Neurotransmitter-gated ion-channels [1,2,3,4] provide the molecular basis for rapid signal transmission at chemical synapses. They are post-synaptic oligomeric transmembrane complexes that transiently form a ionic channel upon the binding of a specific neurotransmitter. Presently, the sequence of subunits from five types of neurotransmitter-gated receptors are known:

• The nicotinic acetylcholine receptor (AchR), an excitatory cation channel. In the motor endplates of vertebrates, it is composed of four different subunits (α, β, γ and delta or epsilon) with a molar stoichiometry of 2:1:1:1. In neurones, the AchR receptor is composed of two different types of subunits: α and non-α (also called β). Nicotinic AchRs are also found in invertebrates.
• The glycine receptor, an inhibitory chloride ion channel. The glycine receptor is a pentamer composed of two different subunits (α and β).
• The γ-aminobutyric-acid (GABA) receptor, which is also an inhibitory chloride ion channel. The quaternary structure of the GABA receptor is complex; at least four classes of subunits are known to exist (α, β, γ, and delta) and there are many variants in each class (for example: six variants of the α class have already been sequenced).
• The serotonin 5HT3 receptor. Serotonin is a biogenic hormone that functions as a neurotransmitter, a hormone and a mitogen. There are seven major groups of serotonin receptors; six of these groups (5HT1, 5HT2, and 5HT4 to 5HT7) transduce extracellular signal by activating G proteins, while 5HT3 is a ligand-gated cation-specific ion channel which, when activated causes fast, depolarizing responses in neurons.
• The glutamate receptor, an excitatory cation channel. Glutamate is the main excitatory neurotransmitter in the brain. At least three different types of glutamate receptors have been described and are named according to their selective agonists (kainate, N-methyl-D-aspartate (NMDA) and quisqualate).

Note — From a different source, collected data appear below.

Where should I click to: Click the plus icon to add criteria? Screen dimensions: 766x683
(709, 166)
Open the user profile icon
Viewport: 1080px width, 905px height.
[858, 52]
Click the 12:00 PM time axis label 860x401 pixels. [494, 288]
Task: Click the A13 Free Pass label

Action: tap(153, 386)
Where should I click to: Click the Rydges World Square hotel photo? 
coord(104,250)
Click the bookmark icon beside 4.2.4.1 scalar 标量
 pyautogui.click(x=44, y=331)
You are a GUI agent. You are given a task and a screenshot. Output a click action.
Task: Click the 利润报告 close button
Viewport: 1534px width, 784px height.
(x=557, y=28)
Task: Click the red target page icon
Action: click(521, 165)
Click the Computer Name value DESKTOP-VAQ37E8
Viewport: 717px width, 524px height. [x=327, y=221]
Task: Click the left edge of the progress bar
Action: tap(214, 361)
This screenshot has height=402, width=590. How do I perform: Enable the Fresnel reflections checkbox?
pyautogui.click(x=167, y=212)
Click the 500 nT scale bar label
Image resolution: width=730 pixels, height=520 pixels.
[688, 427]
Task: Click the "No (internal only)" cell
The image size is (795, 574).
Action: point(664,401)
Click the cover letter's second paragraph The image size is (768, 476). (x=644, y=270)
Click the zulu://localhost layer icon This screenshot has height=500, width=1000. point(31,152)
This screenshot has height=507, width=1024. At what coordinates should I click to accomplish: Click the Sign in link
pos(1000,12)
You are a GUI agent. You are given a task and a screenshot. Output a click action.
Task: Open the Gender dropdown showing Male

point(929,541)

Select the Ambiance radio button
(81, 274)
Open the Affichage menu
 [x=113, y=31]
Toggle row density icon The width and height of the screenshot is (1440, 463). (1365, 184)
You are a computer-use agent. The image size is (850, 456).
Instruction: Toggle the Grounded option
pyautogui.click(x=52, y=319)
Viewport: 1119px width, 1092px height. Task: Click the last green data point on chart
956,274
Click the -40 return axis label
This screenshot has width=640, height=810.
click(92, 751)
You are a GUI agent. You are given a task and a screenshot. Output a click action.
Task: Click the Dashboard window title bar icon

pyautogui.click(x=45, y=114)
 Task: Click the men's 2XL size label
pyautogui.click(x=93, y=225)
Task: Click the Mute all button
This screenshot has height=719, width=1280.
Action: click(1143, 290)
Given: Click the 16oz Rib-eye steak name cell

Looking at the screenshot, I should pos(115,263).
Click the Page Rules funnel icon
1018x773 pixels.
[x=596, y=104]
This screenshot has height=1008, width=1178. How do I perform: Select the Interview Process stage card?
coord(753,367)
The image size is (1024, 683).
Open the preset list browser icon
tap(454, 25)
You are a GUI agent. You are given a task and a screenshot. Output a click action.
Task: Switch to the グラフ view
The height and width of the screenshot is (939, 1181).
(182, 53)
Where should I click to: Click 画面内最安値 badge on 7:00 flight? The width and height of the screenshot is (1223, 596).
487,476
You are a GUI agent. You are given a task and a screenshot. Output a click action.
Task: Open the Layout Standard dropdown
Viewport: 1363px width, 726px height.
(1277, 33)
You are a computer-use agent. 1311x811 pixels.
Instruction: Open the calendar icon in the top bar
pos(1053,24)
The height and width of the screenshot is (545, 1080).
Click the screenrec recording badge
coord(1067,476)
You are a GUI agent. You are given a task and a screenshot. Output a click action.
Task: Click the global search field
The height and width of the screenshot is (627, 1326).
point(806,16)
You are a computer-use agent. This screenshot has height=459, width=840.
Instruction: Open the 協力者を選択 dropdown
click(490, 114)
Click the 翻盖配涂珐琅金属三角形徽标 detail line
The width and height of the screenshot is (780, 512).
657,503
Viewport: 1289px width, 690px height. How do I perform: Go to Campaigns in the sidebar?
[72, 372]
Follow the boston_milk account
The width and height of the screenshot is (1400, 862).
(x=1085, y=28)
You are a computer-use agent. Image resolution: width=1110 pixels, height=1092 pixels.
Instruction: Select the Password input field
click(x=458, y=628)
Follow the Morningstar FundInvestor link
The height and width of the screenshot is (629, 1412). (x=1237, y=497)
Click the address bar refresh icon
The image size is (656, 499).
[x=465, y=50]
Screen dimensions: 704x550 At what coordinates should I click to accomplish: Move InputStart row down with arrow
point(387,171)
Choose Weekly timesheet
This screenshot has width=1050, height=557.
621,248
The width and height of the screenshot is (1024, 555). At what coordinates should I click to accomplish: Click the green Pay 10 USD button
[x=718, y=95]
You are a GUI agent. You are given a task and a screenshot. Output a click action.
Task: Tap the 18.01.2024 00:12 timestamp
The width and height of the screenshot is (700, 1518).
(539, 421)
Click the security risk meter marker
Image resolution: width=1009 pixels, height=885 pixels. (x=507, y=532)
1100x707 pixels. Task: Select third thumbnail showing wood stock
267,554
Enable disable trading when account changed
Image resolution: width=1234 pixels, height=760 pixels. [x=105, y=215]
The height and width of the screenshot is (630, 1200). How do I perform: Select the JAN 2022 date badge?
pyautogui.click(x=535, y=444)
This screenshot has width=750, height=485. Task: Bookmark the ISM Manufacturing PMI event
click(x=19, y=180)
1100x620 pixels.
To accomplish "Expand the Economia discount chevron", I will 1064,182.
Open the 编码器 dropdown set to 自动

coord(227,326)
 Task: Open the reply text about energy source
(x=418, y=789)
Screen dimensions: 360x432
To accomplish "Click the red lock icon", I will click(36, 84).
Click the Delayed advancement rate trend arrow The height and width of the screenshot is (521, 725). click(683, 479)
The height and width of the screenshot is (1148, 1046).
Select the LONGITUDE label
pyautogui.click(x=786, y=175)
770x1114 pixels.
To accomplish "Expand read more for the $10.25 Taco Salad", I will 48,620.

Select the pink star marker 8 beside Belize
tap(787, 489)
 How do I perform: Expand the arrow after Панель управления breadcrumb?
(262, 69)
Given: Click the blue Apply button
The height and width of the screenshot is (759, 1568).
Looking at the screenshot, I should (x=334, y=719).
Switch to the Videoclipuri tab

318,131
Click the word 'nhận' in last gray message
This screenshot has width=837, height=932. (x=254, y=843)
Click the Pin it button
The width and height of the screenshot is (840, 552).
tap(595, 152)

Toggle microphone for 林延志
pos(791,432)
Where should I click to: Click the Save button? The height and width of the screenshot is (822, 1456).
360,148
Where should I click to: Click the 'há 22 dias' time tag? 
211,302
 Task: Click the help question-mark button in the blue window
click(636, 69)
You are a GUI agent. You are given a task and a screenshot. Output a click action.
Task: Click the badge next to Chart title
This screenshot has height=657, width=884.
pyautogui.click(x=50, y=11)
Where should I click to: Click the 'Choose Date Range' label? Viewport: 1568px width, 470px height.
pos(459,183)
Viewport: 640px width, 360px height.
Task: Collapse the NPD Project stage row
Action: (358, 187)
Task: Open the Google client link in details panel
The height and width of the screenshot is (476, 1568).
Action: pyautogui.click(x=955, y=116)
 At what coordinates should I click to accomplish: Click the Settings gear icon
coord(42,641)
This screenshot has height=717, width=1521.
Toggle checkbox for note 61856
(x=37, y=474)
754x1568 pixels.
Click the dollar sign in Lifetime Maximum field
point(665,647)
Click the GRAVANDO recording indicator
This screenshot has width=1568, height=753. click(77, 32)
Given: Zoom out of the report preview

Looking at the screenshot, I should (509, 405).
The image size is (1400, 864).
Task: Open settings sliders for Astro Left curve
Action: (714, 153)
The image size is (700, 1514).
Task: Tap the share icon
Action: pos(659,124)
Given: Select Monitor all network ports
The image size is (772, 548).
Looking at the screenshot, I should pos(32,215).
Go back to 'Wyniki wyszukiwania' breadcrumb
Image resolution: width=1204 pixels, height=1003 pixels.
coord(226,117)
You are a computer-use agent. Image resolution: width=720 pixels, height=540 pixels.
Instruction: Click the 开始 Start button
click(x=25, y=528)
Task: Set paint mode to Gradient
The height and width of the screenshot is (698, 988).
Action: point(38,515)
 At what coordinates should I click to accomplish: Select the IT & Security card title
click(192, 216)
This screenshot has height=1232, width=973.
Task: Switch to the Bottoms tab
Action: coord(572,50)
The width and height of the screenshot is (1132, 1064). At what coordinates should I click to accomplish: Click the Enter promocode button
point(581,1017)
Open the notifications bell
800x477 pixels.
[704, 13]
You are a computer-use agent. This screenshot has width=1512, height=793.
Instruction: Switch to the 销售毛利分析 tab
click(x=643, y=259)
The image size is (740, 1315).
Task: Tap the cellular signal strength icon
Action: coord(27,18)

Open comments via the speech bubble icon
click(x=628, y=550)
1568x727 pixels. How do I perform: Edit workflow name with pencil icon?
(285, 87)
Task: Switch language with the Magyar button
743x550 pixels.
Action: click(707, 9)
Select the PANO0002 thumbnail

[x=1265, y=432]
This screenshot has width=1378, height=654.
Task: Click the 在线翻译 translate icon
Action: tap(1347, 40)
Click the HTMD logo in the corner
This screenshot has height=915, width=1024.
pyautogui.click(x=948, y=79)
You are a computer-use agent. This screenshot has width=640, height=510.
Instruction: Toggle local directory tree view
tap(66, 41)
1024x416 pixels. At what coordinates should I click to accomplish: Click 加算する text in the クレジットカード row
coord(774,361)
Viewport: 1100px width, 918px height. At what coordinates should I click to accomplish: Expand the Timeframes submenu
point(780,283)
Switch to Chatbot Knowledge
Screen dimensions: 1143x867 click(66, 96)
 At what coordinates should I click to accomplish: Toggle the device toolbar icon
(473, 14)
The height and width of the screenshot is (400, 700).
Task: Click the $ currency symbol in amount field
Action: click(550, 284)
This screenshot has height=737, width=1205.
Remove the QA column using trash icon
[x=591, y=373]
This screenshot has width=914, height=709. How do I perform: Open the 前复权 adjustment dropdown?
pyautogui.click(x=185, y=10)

All known sequences of subunits from neurotransmitter-gated ion-channels are structurally related. They are composed of a large extracellular glycosylated N-terminal ligand-binding domain, followed by three hydrophobic transmembrane regions which form the ionic channel, followed by an intracellular region of variable length. A fourth hydrophobic region is found at the C-terminal of the sequence.

The sequence of subunits from the AchR, GABA, 5HT3, and Gly receptors are clearly evolutionary related and share many regions of sequence similarities. These sequence similarities are either absent or very weak in the Glu receptors.

In the N-terminal extracellular domain of AchR/GABA/5HT3/Gly receptors, there are two conserved cysteine residues, which, in AchR, have been shown to form a disulfide bond essential to the tertiary structure of the receptor. A number of amino acids between the two disulfide-bonded cysteines are also conserved. We have therefore used this region as a signature pattern for this subclass of proteins.